TASK DIRECTIONS ->
After locating the line that contains "Where should I click to: Cancel" in the records below, write out exactly that line and each line after it through the one that contains "Given: Click the Enseignement", and nothing else.

(Stored data)
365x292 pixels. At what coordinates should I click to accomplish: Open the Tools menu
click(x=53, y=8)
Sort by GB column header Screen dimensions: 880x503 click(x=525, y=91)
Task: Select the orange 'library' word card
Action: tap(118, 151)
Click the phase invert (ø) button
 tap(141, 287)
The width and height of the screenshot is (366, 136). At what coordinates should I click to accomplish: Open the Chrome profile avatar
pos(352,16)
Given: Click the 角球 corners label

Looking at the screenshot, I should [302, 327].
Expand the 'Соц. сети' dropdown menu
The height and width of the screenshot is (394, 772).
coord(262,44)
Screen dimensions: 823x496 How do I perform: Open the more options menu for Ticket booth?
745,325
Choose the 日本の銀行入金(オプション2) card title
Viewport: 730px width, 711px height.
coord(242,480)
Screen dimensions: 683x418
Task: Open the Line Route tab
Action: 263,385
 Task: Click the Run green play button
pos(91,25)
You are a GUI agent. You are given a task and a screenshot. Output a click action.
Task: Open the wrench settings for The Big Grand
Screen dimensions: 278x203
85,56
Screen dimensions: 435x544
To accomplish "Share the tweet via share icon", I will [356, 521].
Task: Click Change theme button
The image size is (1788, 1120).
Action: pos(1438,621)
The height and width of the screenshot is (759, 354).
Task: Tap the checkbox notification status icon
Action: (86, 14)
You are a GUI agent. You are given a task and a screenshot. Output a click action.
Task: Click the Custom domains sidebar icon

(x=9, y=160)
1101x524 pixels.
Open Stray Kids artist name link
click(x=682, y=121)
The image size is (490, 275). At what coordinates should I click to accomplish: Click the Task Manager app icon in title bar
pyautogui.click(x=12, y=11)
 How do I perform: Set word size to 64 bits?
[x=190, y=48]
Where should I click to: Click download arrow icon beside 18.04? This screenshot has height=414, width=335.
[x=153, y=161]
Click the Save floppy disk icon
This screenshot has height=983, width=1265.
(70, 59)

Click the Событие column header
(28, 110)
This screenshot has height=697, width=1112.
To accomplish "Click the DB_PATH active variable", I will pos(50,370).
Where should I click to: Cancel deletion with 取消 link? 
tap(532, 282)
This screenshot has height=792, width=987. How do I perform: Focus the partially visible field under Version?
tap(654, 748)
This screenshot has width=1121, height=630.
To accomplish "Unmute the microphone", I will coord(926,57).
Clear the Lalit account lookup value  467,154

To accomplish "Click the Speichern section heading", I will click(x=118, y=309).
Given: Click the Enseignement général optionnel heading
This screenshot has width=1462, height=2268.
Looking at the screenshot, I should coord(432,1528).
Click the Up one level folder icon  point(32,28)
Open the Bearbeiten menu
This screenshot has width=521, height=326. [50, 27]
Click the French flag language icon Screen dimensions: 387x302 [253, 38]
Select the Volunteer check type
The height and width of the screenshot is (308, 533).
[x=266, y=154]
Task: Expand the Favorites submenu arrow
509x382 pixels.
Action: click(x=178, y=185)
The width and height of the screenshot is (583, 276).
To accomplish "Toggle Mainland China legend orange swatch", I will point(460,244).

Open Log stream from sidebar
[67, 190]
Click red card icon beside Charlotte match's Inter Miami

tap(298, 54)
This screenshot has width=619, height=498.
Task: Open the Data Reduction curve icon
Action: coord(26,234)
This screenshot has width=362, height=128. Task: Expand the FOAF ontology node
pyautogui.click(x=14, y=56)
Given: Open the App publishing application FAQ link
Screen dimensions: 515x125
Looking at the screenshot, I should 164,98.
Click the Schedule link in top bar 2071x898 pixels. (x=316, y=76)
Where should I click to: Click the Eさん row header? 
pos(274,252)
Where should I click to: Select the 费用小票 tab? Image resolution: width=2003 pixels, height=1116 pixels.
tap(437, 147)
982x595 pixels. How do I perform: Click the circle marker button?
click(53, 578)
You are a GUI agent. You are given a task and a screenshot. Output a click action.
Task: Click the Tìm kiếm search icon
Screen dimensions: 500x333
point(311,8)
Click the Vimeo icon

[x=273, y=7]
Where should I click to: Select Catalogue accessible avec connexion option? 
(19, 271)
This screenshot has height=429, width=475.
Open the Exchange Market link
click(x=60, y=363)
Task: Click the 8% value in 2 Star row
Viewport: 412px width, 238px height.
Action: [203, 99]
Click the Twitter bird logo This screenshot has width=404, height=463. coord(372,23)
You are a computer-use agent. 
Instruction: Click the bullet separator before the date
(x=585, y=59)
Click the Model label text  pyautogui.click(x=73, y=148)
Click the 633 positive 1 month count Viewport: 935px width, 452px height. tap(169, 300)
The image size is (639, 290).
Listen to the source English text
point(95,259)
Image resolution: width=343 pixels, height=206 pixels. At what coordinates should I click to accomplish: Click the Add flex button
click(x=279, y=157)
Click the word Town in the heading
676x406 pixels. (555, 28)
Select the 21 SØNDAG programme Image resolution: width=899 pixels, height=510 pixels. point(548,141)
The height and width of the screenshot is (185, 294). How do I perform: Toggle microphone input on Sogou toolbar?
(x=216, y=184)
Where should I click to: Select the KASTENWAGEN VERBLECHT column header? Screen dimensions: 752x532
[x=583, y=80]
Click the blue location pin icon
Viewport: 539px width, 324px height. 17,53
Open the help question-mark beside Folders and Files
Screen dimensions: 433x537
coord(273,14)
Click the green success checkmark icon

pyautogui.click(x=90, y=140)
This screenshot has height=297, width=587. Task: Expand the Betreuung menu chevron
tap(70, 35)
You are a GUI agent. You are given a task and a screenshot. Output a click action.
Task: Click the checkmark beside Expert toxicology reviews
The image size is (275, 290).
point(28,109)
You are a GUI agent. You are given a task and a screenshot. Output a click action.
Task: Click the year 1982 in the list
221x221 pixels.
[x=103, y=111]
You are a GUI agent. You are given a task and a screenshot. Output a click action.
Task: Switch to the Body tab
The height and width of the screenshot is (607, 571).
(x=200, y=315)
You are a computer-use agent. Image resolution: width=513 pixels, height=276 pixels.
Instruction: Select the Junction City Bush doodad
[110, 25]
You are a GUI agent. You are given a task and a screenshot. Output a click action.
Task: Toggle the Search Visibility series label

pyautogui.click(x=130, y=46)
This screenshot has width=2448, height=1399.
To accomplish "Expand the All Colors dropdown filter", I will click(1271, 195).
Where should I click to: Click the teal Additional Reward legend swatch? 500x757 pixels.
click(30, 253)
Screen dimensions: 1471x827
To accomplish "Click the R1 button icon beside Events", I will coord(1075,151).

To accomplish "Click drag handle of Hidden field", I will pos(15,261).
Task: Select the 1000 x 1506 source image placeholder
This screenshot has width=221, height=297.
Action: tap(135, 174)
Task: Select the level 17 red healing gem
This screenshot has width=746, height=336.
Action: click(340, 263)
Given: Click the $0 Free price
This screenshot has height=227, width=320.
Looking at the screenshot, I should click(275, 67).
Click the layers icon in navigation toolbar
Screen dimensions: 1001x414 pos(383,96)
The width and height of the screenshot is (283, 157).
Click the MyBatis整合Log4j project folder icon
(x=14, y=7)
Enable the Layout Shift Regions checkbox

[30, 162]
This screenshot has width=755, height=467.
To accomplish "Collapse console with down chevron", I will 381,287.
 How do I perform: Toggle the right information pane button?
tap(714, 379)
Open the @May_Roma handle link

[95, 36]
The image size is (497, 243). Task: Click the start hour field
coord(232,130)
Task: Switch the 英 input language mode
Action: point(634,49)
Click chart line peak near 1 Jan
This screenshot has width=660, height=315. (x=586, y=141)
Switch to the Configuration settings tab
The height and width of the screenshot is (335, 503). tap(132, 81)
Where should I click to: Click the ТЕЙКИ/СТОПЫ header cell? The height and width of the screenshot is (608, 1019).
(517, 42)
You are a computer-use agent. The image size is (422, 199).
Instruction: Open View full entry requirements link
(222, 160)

SOLUTION ->
Where should I click to: Cancel deletion with 取消 link? 
tap(532, 282)
This screenshot has height=792, width=987. How do I perform: Focus the partially visible field under Version?
tap(654, 748)
This screenshot has width=1121, height=630.
To accomplish "Unmute the microphone", I will coord(926,57).
Clear the Lalit account lookup value  467,154

To accomplish "Click the Speichern section heading", I will click(x=118, y=309).
Given: Click the Enseignement général optionnel heading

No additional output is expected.